Yeah...
You likely can't make such a tight bend with 3/8"... perhaps with 1/4"??
Two tricks I know of:
1)freeze water in the line before the bend (not so good for this round and round thing)
2)put sand in the line before bending - fine sand here.
You really just need to make up a "slip roll" type of affair. Three rollers, with a round groove in at least one to guide the tubing. that and a crank... feed it in, it comes out bent... the distances between the rollers determine the circumference of the bend...
Good news... Harbor Freight sells one that mounts on the edge of a bench for ~50bux.
Trick three... run an asphalt roller or equivalent over the tubng - it's now flat ribbon, wind that.
Trick Four - perhaps the right amount of
HEAT[/b] applied as it is being bent over a solid (pipe?) form might work... I'm thinking of a pipe on two bearings/pillow blocks/lathe, with a follower roller affixed just before the tubing reaches the pipe, the pipe being rotated dead slow under power, and HEAT being applied as it reaches the bend.... but the Harbor Freight tool is easier and faster.
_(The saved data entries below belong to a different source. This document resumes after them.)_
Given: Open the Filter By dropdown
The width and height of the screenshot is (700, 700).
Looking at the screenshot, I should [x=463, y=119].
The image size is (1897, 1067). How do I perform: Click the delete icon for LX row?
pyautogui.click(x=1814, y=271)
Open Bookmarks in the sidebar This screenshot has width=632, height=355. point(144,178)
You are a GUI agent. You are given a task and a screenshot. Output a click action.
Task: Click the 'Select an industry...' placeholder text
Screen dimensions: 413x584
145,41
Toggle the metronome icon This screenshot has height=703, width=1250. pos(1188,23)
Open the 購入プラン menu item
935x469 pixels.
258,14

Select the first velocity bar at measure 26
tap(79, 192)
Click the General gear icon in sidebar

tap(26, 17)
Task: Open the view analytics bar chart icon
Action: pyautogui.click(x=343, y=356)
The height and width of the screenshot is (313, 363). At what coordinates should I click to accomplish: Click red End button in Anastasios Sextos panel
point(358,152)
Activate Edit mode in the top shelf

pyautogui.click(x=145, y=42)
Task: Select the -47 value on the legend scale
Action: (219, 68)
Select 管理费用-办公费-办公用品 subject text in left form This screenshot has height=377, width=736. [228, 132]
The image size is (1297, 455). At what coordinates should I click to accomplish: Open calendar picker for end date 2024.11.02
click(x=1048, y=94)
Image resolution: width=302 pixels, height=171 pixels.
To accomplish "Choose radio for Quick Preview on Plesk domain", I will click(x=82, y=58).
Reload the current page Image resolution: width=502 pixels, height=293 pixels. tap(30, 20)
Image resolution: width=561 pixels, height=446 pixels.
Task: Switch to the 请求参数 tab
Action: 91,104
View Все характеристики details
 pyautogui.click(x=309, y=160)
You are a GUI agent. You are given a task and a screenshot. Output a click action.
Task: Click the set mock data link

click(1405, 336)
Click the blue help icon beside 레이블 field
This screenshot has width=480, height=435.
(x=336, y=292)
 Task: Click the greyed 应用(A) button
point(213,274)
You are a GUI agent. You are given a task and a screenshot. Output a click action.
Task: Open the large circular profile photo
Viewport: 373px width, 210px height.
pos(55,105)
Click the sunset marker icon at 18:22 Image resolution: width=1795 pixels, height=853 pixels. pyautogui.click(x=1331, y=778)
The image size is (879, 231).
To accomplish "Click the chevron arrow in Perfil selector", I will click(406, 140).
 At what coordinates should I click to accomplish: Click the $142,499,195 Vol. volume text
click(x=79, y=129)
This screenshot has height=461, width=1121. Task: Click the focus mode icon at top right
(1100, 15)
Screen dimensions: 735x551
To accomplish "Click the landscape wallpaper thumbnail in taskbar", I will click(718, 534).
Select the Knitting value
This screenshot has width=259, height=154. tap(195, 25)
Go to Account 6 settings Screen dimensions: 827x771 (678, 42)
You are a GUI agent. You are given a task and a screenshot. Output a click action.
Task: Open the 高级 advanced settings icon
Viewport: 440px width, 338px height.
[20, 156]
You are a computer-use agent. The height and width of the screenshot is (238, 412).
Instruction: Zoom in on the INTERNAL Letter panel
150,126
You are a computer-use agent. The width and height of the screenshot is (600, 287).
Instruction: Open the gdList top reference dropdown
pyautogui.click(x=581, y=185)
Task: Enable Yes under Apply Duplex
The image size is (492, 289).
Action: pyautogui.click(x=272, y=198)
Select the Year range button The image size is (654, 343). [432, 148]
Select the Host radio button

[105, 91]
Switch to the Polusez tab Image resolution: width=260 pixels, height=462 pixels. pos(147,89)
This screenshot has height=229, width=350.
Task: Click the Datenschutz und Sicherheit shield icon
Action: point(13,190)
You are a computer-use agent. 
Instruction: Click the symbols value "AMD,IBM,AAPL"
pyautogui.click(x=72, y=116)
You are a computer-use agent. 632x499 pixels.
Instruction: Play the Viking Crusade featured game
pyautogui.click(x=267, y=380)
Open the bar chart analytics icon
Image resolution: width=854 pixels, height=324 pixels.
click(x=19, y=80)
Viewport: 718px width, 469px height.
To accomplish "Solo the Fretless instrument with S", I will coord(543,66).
Trick 5 - you can use/make a "bender" that is merely a pipe, with a way to clamp the tubing and an arm with a roller that runs around the pipe for like 1/2 of the circumference, then you'd have to index the work in half turns as you bend it... but the supply would have to move with the bend or you'd reverse kink it... if you turned the pipe, roller fixed - that's a variation on Trick 4
I'd think that some copper flashing, sheared into strips would be more than sufficient... flat being easier to work with??
_-_-WBear2GCR
PS. oh, another way to go is to make a much bigger, loose coil, like say 6-12" diameter - then affix one end on the form and rotate it around until it pulls down to a smaller size - but again if it's really 3/8" OD, then a 3" diameter is probably too tight.